A doctor is called to see a sick child. The doctor knows (prior to the visit) that $$ 90\% $$ of the sick children in that neighborhood are sick with the flu, denoted by $$ F, $$ while
$$ 10\% $$ are sick with the measles, denoted by $$ M. $$ A well- known symptom of measles is a rash, denoted by R.
The probability of having a rash for a child sick with the measles is $$ 0.95. $$ However, occasionally children with the flu also develop a rash, with conditional probability 0.08.
Upon examination the child, the doctor finds a rash. Then what is the probability that the child has the measles?
A
$$ 91/165 $$
B
$$ 90/163 $$
C
$$ 82/161 $$
D
$$ 95/167 $$

Answer

**step1** Understanding the problem and initial probabilities

The problem describes a situation where a child is sick, and we need to determine the probability that the child has measles, given that they have a rash. We are provided with information about the likelihood of children having the flu or measles, and the likelihood of developing a rash for each illness.
First, we understand the general distribution of illnesses in the neighborhood:
- 90% of sick children have the flu.
- 10% of sick children have the measles.

**step2** Setting up a hypothetical scenario with a specific number of children

To make the calculations easier and more concrete, let's imagine a group of 1000 sick children from this neighborhood. We will use this total to find the number of children with each illness.
- Number of children with the flu: Since 90% have the flu, we calculate 90% of 1000.
$$ 0.90 \times 1000 = 900 $$ children have the flu.
- Number of children with the measles: Since 10% have the measles, we calculate 10% of 1000.
$$ 0.10 \times 1000 = 100 $$ children have the measles.

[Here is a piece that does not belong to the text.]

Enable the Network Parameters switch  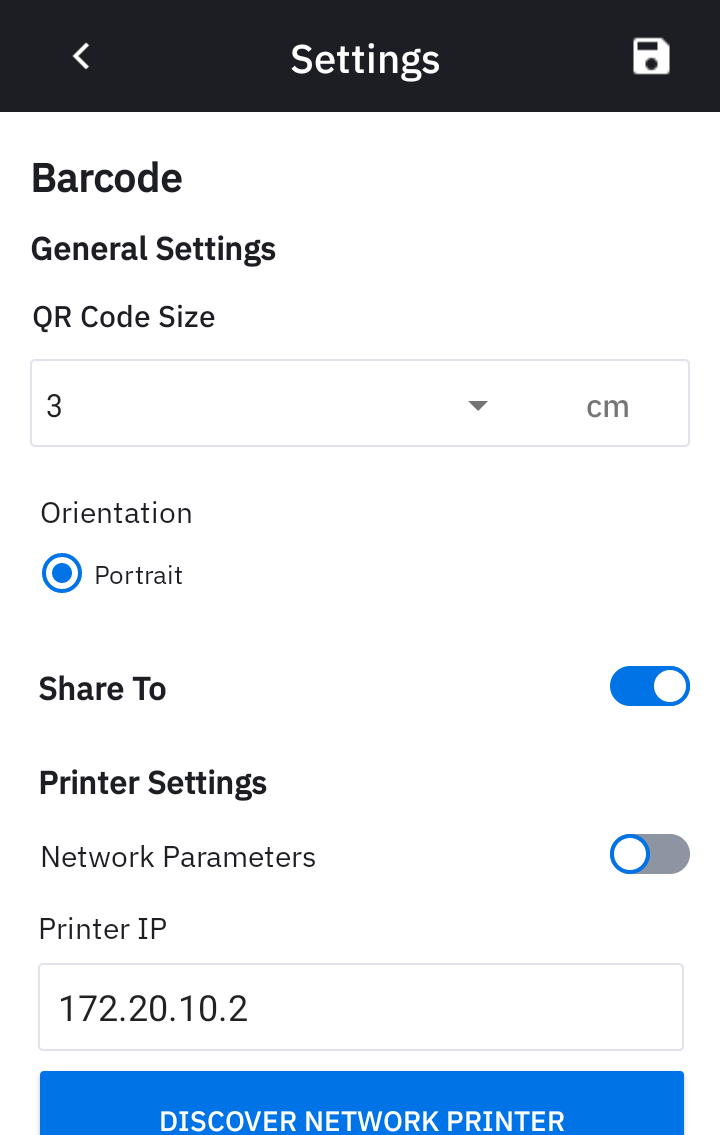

**step3** Calculating the number of children with a rash among those with measles

We are told that the probability of having a rash for a child sick with the measles is 0.95. This means 95% of children with measles develop a rash.
From our hypothetical group, there are 100 children with measles. We calculate 95% of these 100 children to find how many have a rash:
$$ 0.95 \times 100 = 95 $$ children have measles and a rash.

**step4** Calculating the number of children with a rash among those with flu

We are also told that the conditional probability of a child with the flu developing a rash is 0.08. This means 8% of children with the flu develop a rash.
From our hypothetical group, there are 900 children with the flu. We calculate 8% of these 900 children to find how many have a rash:
$$ 0.08 \times 900 = 72 $$ children have the flu and a rash.

**step5** Calculating the total number of children with a rash

The doctor finds a rash on the child. To determine the probability, we first need to know the total number of children in our hypothetical group who have a rash, regardless of their illness. This includes children with measles and a rash, and children with flu and a rash.
Total number of children with a rash = (children with measles and a rash) + (children with flu and a rash)
Total number of children with a rash = $$ 95 + 72 = 167 $$ children.

**step6** Determining the probability that a child with a rash has measles

We want to find the probability that a child has measles, given that they have a rash. This means we focus only on the group of children who have a rash (which is 167 children in our hypothetical group).
Out of these 167 children with a rash, we know that 95 of them have measles.
The probability is the ratio of children with measles and a rash to the total number of children with a rash:
$$ \frac{\text{Number of children with measles and a rash}}{\text{Total number of children with a rash}} = \frac{95}{167} $$
This fraction represents the probability that the child has measles, given that they have a rash.